冷静ながらも血の通った感触のある、楽しい読本
引き続き、アマゾンカスタマーレビューで、拙著『日本の雇用と労働法』への書評です。筆者は「これでいいのだ」さん。
>タイトル通り、近代日本の雇用の変遷と、それをフォローかつリードしてきた労働法制についての、大変に分かりやすい入門書。法政大学非常勤講師としての授業「雇用と法」(2011年度後期)のテキストとして書かれたものらしく、授業を聴いているだろう法大生は幸福至極ではないか、と思わされた。
評者が着目した本書の論点はおおよそ三つ。一つは、日本の雇用は共同体に入っていくメンバーシップ型で、欧米式の契約ジョブ型とは言い難く、現行の雇用制度もその視角からみていくと理解しやすいように思えたこと。二つは、明治期に始まる近代的な雇用体制とそれを牽引・誘導する、労働者保護のための労働法制は、戦前・戦中・戦後を通じてほとんど分断されておらず、特に戦後労働運動には、「産業報国会」の空気が色濃くにじみ出ていること。三つは、近年の非正規雇用をめぐる論争にまだ「落としどころ」はみえておらず、しかしそのためのタタキ台となりそうな着眼点が多数示されていることだ。

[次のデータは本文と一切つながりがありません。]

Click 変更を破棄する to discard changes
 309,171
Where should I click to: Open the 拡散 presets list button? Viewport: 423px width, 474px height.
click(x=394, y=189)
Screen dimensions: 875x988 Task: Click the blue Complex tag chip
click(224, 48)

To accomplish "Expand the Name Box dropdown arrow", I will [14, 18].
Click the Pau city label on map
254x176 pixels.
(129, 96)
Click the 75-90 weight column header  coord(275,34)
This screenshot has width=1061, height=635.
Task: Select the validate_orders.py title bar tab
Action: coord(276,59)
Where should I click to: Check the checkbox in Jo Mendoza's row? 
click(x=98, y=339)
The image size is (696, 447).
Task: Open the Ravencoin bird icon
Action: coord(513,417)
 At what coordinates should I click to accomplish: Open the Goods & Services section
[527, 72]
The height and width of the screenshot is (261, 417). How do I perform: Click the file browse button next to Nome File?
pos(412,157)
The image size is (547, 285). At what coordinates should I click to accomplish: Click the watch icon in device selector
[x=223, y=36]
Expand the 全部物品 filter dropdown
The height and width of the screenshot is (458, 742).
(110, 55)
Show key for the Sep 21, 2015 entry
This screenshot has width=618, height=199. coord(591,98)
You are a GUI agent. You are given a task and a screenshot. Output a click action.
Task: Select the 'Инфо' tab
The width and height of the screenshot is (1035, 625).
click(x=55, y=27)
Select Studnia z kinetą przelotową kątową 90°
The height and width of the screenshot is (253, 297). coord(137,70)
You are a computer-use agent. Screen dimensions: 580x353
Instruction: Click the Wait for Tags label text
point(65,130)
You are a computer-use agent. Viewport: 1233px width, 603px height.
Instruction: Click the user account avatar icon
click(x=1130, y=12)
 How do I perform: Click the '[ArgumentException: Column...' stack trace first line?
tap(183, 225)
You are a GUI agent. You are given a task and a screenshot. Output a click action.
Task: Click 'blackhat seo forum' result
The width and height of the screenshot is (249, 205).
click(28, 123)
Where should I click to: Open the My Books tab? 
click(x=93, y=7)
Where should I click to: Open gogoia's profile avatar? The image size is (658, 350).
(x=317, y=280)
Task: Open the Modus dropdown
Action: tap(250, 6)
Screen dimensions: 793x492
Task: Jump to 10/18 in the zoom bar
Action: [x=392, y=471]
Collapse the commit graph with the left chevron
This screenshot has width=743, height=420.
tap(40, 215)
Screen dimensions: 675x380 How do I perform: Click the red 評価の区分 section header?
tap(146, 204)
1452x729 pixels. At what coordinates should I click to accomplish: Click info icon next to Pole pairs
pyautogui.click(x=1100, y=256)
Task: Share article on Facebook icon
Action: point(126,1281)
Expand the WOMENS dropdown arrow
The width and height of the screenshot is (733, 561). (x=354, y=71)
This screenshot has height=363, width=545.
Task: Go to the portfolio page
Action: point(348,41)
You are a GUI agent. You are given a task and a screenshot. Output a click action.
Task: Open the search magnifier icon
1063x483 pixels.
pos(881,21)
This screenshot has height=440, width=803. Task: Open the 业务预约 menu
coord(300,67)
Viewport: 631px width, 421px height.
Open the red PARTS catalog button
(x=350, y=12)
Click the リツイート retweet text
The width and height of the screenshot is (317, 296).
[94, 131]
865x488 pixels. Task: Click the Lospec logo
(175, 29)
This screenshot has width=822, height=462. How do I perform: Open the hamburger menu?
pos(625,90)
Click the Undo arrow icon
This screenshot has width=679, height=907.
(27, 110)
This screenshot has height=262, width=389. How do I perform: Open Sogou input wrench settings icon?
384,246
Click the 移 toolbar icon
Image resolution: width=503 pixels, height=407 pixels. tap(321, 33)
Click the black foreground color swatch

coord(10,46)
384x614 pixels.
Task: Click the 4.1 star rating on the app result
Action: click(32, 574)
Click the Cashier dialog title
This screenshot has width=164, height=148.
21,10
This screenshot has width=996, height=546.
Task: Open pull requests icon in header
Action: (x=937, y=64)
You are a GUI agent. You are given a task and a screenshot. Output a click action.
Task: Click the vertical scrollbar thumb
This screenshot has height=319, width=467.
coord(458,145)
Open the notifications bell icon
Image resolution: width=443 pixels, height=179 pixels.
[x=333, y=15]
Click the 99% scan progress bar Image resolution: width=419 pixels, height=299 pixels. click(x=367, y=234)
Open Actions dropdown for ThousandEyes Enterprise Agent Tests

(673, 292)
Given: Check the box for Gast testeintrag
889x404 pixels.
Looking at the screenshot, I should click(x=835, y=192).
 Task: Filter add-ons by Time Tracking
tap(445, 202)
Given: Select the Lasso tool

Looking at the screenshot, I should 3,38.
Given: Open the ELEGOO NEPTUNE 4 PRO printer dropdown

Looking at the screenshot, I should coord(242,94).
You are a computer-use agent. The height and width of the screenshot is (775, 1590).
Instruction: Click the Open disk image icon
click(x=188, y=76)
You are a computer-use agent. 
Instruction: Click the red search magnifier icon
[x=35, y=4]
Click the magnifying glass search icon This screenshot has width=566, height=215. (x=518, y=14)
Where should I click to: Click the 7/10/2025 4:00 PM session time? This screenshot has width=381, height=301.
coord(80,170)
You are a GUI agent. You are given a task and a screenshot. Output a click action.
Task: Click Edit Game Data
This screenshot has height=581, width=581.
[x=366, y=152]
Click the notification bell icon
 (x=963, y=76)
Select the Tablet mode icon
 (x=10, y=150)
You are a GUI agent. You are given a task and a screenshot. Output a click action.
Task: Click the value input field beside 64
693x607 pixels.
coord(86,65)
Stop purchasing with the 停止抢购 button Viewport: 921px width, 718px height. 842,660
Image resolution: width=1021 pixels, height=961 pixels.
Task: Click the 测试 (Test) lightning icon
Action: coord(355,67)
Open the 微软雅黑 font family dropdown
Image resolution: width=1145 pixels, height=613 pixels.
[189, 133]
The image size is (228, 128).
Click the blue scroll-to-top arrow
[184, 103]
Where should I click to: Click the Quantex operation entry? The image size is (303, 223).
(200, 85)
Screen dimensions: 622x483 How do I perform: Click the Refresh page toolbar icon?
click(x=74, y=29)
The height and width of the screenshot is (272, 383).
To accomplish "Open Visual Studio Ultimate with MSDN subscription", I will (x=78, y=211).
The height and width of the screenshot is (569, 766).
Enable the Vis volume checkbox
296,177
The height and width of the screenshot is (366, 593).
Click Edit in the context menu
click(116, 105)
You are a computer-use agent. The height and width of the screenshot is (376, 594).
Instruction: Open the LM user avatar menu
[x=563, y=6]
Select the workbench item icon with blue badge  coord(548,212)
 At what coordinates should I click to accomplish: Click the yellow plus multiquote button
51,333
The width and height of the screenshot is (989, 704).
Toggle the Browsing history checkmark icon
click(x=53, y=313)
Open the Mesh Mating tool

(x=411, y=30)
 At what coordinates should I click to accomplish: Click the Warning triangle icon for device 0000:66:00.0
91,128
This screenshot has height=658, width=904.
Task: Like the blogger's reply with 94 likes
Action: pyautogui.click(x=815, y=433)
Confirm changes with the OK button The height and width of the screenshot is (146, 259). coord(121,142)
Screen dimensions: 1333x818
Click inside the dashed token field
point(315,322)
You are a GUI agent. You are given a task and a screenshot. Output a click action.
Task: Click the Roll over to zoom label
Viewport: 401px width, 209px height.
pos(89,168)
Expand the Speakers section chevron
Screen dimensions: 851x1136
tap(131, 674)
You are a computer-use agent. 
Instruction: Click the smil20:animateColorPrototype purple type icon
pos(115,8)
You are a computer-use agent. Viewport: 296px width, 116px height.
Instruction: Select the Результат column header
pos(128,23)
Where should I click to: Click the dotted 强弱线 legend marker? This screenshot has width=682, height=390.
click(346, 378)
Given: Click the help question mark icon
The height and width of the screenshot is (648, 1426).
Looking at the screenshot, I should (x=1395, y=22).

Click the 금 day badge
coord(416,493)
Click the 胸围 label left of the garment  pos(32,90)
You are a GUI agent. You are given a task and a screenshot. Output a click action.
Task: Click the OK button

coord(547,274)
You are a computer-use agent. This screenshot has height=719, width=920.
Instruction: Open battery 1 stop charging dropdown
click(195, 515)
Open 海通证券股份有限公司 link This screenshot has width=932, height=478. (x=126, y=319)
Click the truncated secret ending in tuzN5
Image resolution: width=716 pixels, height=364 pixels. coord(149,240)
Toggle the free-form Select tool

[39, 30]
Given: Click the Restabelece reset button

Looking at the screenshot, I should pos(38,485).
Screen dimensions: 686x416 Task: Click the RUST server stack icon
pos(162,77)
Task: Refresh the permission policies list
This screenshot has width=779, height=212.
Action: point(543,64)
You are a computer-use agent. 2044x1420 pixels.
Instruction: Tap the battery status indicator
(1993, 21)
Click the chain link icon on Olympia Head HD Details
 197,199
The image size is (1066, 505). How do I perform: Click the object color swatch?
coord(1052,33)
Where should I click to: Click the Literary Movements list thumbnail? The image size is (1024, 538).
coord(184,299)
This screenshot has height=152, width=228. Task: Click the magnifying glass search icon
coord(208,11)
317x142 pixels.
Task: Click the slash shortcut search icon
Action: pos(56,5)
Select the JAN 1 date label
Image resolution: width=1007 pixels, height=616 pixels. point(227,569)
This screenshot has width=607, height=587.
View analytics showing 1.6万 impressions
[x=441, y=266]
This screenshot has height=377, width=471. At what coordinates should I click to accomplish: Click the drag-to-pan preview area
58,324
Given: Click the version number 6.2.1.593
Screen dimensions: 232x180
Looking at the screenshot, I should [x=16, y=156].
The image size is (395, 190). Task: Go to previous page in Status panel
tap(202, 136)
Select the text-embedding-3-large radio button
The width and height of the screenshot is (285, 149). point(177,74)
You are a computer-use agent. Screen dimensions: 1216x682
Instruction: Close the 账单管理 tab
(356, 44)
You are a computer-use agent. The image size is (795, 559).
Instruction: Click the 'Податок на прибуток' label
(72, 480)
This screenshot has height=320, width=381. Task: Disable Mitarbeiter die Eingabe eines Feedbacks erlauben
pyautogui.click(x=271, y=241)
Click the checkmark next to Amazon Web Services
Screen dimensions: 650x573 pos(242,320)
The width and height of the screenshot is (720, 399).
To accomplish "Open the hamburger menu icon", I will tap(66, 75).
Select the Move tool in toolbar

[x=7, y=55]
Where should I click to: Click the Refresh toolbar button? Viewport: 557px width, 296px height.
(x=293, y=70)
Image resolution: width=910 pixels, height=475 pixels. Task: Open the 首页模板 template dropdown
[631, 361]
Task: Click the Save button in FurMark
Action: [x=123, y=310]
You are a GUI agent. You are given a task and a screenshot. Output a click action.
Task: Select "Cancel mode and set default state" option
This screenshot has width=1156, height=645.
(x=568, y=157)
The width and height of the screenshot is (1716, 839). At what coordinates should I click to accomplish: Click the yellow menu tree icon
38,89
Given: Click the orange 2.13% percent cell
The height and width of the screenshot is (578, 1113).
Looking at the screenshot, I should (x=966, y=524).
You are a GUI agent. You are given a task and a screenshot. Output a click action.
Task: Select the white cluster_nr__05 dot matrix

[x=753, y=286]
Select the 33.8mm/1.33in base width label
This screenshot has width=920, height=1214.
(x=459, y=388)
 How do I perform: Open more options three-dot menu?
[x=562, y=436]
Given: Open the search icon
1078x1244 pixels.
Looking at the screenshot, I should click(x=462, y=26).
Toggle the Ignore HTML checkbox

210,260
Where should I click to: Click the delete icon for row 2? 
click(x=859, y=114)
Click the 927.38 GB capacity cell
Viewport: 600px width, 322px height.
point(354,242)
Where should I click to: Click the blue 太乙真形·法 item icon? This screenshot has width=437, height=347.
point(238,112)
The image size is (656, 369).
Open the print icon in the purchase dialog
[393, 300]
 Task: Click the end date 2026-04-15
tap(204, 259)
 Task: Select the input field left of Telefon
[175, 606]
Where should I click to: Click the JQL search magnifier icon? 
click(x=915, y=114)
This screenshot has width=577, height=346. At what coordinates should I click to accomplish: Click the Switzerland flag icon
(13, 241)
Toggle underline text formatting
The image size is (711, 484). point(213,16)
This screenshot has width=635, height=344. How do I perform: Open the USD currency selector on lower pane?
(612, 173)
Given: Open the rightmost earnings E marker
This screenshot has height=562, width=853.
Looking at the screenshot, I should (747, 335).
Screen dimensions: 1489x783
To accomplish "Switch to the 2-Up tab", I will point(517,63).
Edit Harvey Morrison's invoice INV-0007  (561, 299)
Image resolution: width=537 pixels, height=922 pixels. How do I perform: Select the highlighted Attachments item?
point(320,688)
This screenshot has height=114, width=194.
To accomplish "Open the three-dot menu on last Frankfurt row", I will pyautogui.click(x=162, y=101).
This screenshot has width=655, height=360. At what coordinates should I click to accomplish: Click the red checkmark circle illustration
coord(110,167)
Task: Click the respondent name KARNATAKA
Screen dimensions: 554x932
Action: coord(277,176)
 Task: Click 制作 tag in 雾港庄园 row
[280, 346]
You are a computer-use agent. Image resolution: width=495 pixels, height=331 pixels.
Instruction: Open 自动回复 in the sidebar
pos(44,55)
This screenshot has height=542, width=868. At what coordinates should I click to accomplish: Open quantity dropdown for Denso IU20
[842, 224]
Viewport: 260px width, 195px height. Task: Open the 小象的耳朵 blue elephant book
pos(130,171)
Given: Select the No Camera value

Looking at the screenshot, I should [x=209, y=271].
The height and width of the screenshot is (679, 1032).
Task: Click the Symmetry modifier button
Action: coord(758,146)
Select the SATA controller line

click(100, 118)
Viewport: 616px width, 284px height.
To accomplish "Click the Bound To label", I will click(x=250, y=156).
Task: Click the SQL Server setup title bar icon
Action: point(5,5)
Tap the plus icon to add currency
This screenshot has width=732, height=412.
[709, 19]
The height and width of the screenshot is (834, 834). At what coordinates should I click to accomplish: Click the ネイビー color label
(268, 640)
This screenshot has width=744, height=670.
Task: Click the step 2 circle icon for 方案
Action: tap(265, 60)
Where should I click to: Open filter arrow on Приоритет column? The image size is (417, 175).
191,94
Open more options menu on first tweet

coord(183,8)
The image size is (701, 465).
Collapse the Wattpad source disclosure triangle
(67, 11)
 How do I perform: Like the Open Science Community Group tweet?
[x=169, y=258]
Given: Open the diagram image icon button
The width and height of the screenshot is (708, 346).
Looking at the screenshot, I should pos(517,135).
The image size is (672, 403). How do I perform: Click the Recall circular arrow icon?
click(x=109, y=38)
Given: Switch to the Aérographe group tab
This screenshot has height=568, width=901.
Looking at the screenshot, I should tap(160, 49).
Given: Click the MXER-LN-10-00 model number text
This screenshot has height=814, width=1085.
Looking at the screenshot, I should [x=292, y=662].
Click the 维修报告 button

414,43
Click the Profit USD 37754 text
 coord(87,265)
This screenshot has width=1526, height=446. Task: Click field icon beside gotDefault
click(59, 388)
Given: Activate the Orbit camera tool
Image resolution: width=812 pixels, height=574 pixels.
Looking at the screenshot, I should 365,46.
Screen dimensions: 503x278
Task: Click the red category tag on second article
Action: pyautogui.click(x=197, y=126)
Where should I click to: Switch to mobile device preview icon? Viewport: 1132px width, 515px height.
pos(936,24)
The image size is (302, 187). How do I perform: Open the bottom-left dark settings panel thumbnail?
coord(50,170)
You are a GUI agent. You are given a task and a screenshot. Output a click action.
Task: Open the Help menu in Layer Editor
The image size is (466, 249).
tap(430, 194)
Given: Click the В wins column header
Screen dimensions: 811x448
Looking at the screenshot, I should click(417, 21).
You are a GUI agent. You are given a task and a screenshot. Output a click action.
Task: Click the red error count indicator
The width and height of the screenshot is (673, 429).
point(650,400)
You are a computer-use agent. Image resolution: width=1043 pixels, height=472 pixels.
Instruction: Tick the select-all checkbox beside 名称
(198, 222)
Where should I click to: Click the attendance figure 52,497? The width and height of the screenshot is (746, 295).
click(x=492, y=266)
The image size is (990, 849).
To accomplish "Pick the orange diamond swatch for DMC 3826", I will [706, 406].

ともあれ、日本の雇用と労働法に向けた著者の洞察と蓄積には目を見張るものがありそうだ。余計なことを言えば、日経文庫は無難な建前だけ、中立的な概略案内だけ、逐条的な法律解釈だけのカサカサした感触の本が少なくないように思うが、本書はそんな中にあって、冷静ながらも血の通った感触のある、楽しい読本となった。
「冷静ながらも血の通った感触のある、楽しい読本」という評語は、まさにわたくしがそうありたいと願っている姿であるだけに、大変嬉しいものです。